**** Extract provided ****
In China there were also signals health concerns may impact soda sales and a UK report in May showed that more than a third of CSD consumption in the country is now diet, low calorie or no-added sugar.
Sugar was on the minds of soft drinks executives in other areas too, as a rise in prices bit into margins. However, some of the bigger firms told shareholders that sugar trading for this year is already set. After poor corn harvests in the US this year, expect sugar prices to be a big talking point in 2013.
The big two, PepsiCo and Coca-Cola Co, continued to dominate the global market. PepsiCo completed its partnership with Tingyi in China and saw the first signs that the deal, which saw PepsiCo sell its bottling operations in China to Tingyi in exchange for a stake in the noodle and soft drinks maker's business, could pay off handsomely.
Analysts, meanwhile, were concerned about Coca-Cola's exposure in China, which is seeing a slowdown in demand as the economy cools. The question for next year is whether China will continue to drive profits for the two firms or start to a drag. If the latter, PepsiCo will earn muchos plaudits for its withdrawal.
New markets continued to attract both firms, including a return to Myanmar after the dropping of US sanctions. Coca-Cola, meanwhile, wriggled its way into the newest emerging market when it opened a $15m bottling plant in Somaliland, a breakaway region of Somalia. The investment was part of Coca-Cola's $12bn commitment to Africa that runs concurrent to its investment in India, which this year was upped by $3bn to $5bn. Other Coca-Cola investment commitments included $1.3bn in Chile over the next four years and $1bn in Mexico throughout 2012. PepsiCo also pledged $600m to Thailand. Meanwhile, the ongoing saga over who will replace CEO Indra Nooyi took a twist when the frontrunner upped and left to head a truck-stop and travel-centre operator in Tennessee.
There was some big spending on the M&A front from other companies in 2012. Campbell Soup paid $1.55bn for vegetable-juice maker Bolthouse Farms and brewer Asahi bought Indonesian soft drink maker PT Indofood CBP Sukses Makmur in July as Japanese firms continued to consolidate in Asia.
At the other end of the spectrum, UK soft drinks maker Sangs went into administration in January. The maker of MacB flavoured water brand, however, was saved in March when it was bought by Cott Beverages.
2012 was also the year Red Bull creator Chaleo Yoovidhya died. The businessman left behind a $5bn fortune and a product that continues to thrive. Chaleo was fittingly commemorated by Red Bull's biggest advertising coup so far when Austrian skydiver Felix Baumgartner performed the ultimate leap of faith. Watched by millions, the Red Bull-sponsored Baumgartner stepped out of his balloon 24 miles above the earth and broke the sound barrier on his return to the Nevada desert.
Coca-Cola continued its 84-year sponsorship of the Olympics as London hosted a successful games, though it did have to defend itself against health campaigners. PepsiCo, meanwhile, strengthened its relationship with the NFL, sponsoring the Super Bowl half-time show.
New products came with their usual regularity, though some were more surprising than others. Coca-Cola joined the liquid flavour enhancer sector with its zero-calorie Dasani Drops and even suggested bigger things to come in the dairy market after investing in a new company that distributes Core Power protein milk shake in the US. Perhaps the oddest launch was in November, when PepsiCo's Japanese unit unveiled Pepsi Special, which claims to aid slimming by reducing fat intake from foods.
This next product also raised eyebrows – a self-chilling beverage can from Joseph Co International. Next year may augur well for soft drinks, but the fridge industry could harbour one or two concerns.
****
— Task item A —
Can you reproduce the soft drinks review word for word, starting with "Coca-Cola continued its" and going on through "intake from foods."?
— Task item B —
Which places does the soft drinks review name for Coca-Cola investment commitments, and what sum goes with each?
The items that come next are separate material, apart from the soft drinks review.
**** Recorded information ****
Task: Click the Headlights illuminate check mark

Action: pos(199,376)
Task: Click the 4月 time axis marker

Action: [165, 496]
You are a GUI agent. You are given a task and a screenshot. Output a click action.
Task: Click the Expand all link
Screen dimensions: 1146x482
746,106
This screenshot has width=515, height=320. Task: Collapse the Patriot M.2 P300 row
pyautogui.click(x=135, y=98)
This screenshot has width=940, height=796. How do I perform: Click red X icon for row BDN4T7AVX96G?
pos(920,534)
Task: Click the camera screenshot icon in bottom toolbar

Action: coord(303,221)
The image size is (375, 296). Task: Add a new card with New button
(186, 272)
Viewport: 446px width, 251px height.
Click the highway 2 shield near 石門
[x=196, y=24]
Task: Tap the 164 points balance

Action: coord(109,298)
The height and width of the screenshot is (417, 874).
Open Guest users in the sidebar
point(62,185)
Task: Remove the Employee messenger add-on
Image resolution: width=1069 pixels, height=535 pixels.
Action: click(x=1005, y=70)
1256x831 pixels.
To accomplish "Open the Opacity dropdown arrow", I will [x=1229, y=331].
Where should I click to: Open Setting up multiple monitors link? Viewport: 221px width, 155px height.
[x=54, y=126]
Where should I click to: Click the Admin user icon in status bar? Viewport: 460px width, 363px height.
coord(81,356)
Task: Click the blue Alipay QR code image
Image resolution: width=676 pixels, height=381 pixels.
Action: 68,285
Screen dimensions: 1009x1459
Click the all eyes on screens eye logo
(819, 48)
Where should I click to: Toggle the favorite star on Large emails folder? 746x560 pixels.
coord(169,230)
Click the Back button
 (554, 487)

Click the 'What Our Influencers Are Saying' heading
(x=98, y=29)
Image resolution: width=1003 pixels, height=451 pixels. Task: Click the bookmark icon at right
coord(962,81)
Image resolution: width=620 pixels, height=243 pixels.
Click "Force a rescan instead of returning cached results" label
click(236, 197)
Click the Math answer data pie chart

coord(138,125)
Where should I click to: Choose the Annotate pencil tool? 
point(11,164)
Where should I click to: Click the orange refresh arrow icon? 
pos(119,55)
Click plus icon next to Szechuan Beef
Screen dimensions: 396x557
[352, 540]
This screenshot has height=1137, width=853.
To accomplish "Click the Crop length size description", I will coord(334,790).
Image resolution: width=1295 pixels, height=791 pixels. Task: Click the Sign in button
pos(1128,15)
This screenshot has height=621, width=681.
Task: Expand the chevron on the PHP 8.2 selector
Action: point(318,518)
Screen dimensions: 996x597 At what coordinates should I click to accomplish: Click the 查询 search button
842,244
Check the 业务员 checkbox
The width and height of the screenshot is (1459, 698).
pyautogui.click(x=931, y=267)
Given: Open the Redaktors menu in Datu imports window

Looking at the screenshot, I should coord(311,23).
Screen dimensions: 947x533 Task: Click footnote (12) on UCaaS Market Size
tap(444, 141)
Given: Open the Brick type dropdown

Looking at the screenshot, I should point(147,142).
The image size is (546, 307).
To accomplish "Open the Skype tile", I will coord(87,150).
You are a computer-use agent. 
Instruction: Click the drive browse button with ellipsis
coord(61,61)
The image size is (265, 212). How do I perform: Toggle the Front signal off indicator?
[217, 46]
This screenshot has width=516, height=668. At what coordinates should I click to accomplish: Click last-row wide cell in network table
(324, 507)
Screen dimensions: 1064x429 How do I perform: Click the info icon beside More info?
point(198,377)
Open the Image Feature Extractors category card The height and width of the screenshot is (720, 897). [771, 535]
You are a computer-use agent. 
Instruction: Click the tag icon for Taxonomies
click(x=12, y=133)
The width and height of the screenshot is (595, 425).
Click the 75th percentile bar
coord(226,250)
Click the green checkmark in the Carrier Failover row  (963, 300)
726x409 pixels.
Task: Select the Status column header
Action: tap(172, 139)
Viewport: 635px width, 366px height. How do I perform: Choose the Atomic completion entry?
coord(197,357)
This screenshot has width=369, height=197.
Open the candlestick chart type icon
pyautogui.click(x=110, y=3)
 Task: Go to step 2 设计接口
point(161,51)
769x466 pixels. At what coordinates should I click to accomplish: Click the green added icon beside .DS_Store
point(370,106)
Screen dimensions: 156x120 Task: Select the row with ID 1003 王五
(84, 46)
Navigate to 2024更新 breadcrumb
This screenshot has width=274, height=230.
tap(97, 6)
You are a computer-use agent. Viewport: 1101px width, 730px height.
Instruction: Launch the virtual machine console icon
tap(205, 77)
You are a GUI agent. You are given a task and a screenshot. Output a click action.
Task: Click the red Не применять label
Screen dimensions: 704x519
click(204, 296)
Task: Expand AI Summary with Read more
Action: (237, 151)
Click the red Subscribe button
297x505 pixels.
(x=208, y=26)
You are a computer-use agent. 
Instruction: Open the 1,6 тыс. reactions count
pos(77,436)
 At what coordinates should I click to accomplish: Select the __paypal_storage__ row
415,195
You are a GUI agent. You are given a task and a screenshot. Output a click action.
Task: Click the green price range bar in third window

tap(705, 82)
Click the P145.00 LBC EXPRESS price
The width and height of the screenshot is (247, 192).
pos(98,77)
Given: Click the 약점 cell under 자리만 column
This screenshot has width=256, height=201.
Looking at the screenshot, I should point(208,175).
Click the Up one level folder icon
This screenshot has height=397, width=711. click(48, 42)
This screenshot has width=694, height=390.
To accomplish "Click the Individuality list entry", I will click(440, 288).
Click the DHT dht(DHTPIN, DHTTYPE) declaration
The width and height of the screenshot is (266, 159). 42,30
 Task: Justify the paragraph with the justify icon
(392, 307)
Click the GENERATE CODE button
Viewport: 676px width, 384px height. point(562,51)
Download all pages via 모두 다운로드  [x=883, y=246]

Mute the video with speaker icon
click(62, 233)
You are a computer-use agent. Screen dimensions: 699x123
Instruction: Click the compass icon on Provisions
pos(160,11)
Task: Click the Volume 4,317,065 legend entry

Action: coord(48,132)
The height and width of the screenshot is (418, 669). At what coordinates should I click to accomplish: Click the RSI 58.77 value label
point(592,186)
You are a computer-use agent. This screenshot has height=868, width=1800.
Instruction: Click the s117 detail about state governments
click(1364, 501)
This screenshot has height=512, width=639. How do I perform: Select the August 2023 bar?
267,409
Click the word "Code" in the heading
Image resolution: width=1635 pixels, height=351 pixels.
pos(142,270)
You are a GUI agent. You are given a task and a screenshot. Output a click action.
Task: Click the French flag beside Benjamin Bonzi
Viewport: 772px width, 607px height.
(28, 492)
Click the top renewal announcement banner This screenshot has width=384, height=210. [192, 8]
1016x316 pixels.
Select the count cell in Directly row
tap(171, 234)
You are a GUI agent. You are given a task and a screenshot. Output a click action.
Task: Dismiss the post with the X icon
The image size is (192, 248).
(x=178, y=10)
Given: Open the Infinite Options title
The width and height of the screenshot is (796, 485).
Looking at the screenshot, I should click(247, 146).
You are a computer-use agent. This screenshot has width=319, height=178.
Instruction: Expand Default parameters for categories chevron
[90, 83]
****
— Worked solution A —
Coca-Cola continued its 84-year sponsorship of the Olympics as London hosted a successful games, though it did have to defend itself against health campaigners. PepsiCo, meanwhile, strengthened its relationship with the NFL, sponsoring the Super Bowl half-time show.
New products came with their usual regularity, though some were more surprising than others. Coca-Cola joined the liquid flavour enhancer sector with its zero-calorie Dasani Drops and even suggested bigger things to come in the dairy market after investing in a new company that distributes Core Power protein milk shake in the US. Perhaps the oddest launch was in November, when PepsiCo's Japanese unit unveiled Pepsi Special, which claims to aid slimming by reducing fat intake from foods.

— Worked solution B —
- Somaliland: $15m (bottling plant)
- Africa: $12bn
- India: $5bn (upped this year by $3bn)
- Chile: $1.3bn over the next four years
- Mexico: $1bn throughout 2012